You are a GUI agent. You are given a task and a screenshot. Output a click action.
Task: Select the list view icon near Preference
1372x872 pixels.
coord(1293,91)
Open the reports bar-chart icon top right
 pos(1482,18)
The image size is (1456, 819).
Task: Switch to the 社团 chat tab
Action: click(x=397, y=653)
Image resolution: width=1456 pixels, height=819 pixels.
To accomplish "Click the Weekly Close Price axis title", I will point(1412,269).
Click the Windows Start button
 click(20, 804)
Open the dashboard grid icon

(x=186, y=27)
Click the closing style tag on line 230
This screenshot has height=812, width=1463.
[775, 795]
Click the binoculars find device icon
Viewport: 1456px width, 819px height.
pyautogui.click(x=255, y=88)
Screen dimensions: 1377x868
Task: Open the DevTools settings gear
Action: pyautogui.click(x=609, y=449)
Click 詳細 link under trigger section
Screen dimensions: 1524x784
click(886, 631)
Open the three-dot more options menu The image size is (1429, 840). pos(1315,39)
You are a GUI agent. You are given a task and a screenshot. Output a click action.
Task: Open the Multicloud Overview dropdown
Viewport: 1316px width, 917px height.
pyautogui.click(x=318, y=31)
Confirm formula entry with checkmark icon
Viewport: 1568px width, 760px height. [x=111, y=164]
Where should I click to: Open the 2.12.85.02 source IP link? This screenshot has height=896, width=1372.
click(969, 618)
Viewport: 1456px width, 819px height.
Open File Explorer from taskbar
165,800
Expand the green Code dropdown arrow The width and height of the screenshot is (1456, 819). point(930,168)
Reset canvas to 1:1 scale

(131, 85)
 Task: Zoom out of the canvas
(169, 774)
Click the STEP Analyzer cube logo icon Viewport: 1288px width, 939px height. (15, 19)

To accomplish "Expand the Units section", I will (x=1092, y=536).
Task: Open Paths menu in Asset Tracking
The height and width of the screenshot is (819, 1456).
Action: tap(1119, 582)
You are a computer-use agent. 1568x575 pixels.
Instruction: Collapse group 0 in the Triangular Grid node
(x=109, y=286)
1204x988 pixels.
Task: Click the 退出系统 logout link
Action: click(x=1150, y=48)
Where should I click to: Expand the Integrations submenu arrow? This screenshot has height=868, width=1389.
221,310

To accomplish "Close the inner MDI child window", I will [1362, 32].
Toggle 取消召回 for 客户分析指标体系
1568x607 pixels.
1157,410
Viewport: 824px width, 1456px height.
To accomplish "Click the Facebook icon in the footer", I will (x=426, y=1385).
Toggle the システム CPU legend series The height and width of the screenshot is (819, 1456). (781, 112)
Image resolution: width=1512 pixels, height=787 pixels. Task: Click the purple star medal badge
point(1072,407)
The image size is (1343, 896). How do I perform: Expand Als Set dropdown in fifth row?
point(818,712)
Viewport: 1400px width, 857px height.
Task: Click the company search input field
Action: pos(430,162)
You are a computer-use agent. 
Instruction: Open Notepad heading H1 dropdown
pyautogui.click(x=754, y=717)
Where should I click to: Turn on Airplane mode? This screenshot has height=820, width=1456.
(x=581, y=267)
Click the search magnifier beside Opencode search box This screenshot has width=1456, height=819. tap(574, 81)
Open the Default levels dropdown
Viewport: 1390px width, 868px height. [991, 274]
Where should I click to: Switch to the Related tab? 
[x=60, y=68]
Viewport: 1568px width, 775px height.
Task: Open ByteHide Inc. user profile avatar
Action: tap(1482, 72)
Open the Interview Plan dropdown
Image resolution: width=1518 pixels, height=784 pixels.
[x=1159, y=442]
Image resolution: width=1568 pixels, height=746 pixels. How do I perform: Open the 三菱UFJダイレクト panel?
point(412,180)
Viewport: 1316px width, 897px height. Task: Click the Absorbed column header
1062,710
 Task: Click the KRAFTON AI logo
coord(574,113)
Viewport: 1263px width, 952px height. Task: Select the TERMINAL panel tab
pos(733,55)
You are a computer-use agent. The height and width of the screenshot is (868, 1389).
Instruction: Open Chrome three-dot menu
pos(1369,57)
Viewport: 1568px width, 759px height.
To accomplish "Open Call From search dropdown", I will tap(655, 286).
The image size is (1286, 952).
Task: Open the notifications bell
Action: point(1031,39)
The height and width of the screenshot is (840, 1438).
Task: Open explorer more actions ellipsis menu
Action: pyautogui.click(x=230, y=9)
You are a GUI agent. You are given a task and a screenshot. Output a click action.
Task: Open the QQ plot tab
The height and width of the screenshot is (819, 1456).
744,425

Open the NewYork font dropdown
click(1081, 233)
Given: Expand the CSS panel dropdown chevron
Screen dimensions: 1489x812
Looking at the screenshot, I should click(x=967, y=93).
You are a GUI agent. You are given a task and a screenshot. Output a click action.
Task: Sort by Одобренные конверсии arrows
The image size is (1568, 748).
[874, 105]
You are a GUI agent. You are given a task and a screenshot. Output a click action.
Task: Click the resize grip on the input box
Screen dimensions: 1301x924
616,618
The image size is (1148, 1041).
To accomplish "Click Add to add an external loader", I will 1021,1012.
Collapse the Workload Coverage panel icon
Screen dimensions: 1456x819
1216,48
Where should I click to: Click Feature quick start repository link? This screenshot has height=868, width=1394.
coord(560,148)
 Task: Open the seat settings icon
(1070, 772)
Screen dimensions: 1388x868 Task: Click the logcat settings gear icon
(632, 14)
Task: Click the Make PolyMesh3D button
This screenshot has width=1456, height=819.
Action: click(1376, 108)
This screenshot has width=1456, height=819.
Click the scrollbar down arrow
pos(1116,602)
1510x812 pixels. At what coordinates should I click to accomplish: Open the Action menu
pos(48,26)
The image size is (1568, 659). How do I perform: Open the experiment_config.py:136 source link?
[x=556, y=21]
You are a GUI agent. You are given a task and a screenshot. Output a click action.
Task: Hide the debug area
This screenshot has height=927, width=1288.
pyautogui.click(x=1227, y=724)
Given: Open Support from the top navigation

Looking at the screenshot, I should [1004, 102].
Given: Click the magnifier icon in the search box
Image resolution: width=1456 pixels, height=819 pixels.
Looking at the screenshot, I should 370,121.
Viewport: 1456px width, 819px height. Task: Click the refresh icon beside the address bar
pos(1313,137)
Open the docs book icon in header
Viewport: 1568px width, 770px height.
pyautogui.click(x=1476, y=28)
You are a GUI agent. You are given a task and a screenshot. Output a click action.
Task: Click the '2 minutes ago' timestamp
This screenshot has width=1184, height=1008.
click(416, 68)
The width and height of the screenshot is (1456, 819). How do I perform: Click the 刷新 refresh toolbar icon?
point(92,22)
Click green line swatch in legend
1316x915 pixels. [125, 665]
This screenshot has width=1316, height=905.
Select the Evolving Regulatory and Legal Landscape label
****************************************
Reproduce every line from the entries that holds the word "magnifier".

Finished task:
Click the search magnifier beside Opencode search box This screenshot has width=1456, height=819. tap(574, 81)
Given: Click the magnifier icon in the search box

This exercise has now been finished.